Problem to solve: Go through the entries that follow and count every line with the string "computer". Reply with the number only.

Saved data entries:

==============================

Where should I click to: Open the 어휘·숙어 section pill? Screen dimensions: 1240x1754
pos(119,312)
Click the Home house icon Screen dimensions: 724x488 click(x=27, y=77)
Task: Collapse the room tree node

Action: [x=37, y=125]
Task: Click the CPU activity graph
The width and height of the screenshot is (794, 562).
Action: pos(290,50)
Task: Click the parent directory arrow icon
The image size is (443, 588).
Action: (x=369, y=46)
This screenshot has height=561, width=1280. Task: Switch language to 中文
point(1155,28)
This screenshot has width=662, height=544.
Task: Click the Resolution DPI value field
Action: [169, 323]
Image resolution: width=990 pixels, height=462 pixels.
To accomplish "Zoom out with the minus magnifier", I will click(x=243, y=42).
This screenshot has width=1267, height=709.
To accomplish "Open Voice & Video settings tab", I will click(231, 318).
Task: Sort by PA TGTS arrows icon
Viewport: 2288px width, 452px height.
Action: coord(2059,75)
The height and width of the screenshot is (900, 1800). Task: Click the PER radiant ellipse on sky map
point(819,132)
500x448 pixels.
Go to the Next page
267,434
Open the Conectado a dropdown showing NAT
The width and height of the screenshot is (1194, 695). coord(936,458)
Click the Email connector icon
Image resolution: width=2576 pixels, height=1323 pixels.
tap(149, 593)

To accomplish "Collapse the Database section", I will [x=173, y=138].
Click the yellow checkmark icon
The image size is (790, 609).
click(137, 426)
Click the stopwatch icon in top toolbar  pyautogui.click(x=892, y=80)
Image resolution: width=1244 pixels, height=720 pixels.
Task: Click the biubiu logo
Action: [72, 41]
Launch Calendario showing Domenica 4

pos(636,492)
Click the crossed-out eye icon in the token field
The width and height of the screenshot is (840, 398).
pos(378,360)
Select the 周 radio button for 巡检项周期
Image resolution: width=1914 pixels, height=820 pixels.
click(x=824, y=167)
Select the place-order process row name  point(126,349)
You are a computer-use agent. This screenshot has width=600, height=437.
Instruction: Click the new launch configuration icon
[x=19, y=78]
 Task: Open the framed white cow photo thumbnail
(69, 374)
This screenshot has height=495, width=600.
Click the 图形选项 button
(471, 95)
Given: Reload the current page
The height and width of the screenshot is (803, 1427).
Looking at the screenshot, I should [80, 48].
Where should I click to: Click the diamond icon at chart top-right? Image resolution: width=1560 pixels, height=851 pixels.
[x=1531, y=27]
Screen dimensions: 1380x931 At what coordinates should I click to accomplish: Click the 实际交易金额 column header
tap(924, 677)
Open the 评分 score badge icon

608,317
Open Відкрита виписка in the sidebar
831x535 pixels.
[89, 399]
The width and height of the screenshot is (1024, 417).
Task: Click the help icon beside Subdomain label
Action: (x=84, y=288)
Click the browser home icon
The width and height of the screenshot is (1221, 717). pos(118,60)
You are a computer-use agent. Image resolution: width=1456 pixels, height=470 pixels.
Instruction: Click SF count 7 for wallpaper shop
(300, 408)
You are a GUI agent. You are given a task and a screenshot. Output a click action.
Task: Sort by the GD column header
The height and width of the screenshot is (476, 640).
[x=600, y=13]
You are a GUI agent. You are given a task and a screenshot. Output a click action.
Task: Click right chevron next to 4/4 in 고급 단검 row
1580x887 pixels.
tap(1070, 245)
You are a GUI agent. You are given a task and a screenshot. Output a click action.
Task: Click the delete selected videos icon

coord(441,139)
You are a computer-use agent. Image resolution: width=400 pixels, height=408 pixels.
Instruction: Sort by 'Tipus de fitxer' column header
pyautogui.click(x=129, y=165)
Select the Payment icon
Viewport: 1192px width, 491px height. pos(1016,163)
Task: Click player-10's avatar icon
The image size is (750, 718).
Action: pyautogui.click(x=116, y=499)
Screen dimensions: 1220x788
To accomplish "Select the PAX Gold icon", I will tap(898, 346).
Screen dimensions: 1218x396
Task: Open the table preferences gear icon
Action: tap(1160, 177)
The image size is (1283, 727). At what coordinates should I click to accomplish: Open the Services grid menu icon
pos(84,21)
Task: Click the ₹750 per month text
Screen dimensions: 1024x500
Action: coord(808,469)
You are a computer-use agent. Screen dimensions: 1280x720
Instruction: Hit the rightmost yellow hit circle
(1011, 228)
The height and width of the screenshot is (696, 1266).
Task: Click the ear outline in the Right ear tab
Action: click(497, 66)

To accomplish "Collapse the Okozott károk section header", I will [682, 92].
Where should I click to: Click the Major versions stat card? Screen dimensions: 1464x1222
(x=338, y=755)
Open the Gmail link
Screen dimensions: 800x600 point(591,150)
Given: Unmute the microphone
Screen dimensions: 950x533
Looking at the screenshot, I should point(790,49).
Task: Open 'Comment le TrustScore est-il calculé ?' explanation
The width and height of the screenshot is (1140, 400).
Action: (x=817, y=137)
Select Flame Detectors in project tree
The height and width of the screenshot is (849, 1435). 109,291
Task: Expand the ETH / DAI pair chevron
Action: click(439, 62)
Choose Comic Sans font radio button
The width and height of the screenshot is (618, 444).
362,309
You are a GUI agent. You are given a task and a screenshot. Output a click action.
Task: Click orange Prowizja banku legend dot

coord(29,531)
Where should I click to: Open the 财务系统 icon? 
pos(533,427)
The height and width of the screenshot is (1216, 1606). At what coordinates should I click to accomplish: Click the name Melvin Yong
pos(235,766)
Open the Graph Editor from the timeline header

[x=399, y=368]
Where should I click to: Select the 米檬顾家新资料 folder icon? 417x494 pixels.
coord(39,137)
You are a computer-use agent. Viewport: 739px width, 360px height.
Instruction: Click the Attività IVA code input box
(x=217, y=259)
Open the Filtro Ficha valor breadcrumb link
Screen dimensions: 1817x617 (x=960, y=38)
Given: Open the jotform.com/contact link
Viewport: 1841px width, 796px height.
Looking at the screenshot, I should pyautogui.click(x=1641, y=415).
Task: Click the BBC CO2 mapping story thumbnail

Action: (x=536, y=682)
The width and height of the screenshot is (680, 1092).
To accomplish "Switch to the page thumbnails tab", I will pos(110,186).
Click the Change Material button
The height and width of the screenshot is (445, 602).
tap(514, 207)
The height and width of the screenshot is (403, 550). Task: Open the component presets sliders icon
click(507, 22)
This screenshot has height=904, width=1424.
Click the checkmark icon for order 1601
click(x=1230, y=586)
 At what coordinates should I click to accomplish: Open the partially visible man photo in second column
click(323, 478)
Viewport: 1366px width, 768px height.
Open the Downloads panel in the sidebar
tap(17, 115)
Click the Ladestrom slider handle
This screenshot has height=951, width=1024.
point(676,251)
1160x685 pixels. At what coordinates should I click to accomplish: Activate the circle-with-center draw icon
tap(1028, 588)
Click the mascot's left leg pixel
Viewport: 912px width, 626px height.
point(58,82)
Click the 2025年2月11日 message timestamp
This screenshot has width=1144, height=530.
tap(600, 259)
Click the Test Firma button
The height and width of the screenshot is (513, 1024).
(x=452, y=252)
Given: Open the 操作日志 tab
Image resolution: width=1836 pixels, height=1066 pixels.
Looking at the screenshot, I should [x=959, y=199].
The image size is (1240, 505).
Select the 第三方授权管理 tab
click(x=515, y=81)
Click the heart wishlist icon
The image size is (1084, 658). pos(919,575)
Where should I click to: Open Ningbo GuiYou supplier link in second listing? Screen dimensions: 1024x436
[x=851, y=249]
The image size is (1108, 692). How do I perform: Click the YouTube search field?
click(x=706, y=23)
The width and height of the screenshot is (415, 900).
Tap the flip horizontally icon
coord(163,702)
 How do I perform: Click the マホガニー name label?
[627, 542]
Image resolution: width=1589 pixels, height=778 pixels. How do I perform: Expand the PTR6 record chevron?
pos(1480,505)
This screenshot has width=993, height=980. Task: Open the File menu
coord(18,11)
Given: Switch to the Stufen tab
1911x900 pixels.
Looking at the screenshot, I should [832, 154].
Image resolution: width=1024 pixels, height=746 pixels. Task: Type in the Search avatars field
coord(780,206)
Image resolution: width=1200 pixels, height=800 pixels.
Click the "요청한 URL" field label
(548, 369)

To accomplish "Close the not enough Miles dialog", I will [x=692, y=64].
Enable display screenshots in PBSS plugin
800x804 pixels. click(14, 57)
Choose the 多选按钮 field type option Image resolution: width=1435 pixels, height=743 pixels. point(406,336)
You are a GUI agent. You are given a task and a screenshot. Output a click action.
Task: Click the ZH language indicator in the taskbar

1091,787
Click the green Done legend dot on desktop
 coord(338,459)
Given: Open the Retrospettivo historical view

==============================

Exercise response: 5